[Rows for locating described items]
>>

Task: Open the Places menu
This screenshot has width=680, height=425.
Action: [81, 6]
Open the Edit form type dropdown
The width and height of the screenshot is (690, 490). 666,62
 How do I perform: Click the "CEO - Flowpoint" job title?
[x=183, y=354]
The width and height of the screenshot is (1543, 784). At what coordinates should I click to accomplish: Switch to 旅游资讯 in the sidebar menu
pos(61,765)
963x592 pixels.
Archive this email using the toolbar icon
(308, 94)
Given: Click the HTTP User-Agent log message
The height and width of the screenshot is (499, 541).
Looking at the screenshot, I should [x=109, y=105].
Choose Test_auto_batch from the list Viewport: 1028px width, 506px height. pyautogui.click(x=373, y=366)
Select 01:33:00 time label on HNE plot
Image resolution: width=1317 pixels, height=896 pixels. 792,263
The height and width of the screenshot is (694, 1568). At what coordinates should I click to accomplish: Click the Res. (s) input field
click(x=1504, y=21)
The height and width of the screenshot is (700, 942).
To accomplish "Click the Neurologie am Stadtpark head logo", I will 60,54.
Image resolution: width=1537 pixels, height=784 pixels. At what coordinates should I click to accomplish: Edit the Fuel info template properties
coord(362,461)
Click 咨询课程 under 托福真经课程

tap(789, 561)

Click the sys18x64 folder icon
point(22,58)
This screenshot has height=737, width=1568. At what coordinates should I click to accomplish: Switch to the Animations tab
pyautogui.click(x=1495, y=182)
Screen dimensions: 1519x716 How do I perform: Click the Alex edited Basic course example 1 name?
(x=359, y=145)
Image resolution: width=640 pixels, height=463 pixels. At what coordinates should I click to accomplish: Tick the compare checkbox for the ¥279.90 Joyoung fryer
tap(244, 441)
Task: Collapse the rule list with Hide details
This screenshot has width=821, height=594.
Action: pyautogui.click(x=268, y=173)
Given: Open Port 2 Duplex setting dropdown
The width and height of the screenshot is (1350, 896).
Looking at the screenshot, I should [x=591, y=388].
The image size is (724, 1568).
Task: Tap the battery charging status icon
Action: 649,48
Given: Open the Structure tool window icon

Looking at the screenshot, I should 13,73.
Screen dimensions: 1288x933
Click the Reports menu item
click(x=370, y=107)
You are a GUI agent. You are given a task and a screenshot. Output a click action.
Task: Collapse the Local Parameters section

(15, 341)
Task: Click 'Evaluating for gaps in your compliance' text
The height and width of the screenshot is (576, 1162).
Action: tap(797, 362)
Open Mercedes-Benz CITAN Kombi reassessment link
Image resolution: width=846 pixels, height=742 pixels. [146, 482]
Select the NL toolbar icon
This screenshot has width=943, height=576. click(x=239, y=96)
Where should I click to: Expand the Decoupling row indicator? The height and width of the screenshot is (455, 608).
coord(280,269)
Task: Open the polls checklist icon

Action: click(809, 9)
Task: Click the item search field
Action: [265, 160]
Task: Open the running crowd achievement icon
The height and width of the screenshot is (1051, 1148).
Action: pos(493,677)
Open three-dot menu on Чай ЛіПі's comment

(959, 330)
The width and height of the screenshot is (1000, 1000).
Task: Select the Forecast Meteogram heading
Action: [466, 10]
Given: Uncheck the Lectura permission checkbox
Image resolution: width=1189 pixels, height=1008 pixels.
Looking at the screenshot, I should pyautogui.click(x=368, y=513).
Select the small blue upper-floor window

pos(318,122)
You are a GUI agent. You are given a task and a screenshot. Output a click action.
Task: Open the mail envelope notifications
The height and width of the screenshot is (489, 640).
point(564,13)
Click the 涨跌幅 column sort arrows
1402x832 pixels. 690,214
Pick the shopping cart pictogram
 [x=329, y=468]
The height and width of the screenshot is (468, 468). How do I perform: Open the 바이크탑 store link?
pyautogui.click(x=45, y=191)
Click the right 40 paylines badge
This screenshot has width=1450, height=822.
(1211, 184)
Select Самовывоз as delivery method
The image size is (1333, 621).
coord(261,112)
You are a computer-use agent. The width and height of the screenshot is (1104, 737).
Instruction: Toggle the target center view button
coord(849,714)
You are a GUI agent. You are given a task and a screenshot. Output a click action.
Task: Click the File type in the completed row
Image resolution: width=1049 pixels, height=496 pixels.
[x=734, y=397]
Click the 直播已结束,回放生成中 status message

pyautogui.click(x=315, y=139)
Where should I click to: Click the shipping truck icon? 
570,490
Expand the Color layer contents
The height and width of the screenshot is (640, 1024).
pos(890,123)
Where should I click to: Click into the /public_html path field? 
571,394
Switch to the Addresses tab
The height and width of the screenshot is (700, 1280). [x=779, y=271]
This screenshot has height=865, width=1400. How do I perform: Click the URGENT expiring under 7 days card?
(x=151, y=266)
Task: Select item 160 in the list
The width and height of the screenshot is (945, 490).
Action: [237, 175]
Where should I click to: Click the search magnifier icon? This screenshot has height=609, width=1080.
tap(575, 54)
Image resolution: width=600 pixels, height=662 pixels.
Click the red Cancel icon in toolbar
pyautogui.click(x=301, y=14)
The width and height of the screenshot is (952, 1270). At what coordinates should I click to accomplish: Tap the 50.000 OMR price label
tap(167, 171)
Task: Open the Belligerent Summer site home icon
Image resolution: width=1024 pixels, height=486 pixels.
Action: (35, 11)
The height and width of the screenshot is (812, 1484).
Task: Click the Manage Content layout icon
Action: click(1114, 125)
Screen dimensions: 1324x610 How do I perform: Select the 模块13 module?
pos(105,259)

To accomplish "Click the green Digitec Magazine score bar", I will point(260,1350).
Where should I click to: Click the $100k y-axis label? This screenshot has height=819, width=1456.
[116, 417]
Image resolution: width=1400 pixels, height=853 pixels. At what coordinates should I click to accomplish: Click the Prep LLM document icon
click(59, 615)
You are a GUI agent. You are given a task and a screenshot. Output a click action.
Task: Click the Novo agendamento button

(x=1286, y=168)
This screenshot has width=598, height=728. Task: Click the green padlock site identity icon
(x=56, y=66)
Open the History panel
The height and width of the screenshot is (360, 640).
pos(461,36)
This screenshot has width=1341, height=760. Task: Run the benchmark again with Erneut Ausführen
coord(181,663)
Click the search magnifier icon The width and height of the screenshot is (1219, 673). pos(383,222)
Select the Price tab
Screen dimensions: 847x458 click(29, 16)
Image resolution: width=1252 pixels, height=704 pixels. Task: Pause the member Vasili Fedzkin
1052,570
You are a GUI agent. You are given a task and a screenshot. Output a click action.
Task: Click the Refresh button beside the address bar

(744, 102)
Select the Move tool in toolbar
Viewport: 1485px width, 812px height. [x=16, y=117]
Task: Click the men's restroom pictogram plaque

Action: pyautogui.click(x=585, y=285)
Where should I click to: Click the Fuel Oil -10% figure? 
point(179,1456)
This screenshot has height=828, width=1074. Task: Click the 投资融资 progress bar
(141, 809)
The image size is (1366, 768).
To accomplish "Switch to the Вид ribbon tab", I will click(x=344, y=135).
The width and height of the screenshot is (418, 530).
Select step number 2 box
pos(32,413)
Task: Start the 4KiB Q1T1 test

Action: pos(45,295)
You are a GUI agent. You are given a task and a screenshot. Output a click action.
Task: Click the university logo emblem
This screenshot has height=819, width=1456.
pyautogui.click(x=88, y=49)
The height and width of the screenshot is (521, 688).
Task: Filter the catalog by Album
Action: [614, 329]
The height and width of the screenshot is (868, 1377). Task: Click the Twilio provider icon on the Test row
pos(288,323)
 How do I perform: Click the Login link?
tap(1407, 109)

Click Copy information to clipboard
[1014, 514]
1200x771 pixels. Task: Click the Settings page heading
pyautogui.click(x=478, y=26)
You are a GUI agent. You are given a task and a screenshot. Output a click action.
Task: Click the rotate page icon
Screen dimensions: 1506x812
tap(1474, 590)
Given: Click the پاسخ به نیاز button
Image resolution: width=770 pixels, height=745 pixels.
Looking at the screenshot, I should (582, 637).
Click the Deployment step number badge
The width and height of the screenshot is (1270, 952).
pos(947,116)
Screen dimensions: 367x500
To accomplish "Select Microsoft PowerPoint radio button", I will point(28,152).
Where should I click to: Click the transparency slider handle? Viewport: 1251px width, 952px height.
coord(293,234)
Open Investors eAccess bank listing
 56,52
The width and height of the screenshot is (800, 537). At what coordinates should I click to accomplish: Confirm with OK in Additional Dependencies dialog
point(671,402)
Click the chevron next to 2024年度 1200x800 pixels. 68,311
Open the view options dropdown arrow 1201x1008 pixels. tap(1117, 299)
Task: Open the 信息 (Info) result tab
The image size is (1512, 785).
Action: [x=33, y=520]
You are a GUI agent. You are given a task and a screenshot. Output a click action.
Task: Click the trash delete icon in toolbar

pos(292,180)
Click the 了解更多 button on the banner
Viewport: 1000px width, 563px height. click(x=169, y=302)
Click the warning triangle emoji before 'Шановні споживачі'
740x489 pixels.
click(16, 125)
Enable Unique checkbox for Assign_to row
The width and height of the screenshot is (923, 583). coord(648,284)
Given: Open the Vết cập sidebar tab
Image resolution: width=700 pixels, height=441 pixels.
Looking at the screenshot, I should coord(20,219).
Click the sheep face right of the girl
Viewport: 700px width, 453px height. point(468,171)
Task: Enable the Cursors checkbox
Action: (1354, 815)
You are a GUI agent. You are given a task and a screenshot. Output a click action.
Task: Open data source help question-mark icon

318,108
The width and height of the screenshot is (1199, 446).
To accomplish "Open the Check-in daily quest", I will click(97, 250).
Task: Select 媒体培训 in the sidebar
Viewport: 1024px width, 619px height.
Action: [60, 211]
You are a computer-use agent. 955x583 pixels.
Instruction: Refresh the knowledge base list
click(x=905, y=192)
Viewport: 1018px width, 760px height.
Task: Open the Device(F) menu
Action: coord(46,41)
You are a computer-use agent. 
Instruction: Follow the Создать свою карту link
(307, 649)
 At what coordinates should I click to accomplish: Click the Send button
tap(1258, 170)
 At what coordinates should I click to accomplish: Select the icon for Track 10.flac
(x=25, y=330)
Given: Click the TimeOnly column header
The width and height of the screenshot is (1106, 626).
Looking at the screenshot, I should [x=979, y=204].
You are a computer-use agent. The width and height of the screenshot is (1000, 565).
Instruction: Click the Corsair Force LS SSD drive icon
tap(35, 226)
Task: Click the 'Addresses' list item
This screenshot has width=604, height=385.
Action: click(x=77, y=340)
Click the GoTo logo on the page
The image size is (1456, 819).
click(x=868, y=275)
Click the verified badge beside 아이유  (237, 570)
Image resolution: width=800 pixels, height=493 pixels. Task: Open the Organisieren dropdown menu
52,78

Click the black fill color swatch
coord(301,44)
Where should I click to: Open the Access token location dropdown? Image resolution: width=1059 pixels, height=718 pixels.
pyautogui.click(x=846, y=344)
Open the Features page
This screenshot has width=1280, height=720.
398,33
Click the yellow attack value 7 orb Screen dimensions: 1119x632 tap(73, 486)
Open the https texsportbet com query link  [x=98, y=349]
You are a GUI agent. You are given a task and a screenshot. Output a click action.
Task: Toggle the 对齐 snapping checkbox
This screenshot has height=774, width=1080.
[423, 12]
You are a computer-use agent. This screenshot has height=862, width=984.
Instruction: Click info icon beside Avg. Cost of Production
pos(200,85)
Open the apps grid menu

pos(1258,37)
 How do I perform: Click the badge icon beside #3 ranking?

<<

## Goal
Reproduce the rows above without alteration, starting at the first row and ending at the line containing "tap(244, 441)", with both ends included.

## Exercise answer
Task: Open the Places menu
This screenshot has width=680, height=425.
Action: [81, 6]
Open the Edit form type dropdown
The width and height of the screenshot is (690, 490). 666,62
 How do I perform: Click the "CEO - Flowpoint" job title?
[x=183, y=354]
The width and height of the screenshot is (1543, 784). At what coordinates should I click to accomplish: Switch to 旅游资讯 in the sidebar menu
pos(61,765)
963x592 pixels.
Archive this email using the toolbar icon
(308, 94)
Given: Click the HTTP User-Agent log message
The height and width of the screenshot is (499, 541).
Looking at the screenshot, I should [x=109, y=105].
Choose Test_auto_batch from the list Viewport: 1028px width, 506px height. pyautogui.click(x=373, y=366)
Select 01:33:00 time label on HNE plot
Image resolution: width=1317 pixels, height=896 pixels. 792,263
The height and width of the screenshot is (694, 1568). At what coordinates should I click to accomplish: Click the Res. (s) input field
click(x=1504, y=21)
The height and width of the screenshot is (700, 942).
To accomplish "Click the Neurologie am Stadtpark head logo", I will 60,54.
Image resolution: width=1537 pixels, height=784 pixels. At what coordinates should I click to accomplish: Edit the Fuel info template properties
coord(362,461)
Click 咨询课程 under 托福真经课程

tap(789, 561)

Click the sys18x64 folder icon
point(22,58)
This screenshot has height=737, width=1568. At what coordinates should I click to accomplish: Switch to the Animations tab
pyautogui.click(x=1495, y=182)
Screen dimensions: 1519x716 How do I perform: Click the Alex edited Basic course example 1 name?
(x=359, y=145)
Image resolution: width=640 pixels, height=463 pixels. At what coordinates should I click to accomplish: Tick the compare checkbox for the ¥279.90 Joyoung fryer
tap(244, 441)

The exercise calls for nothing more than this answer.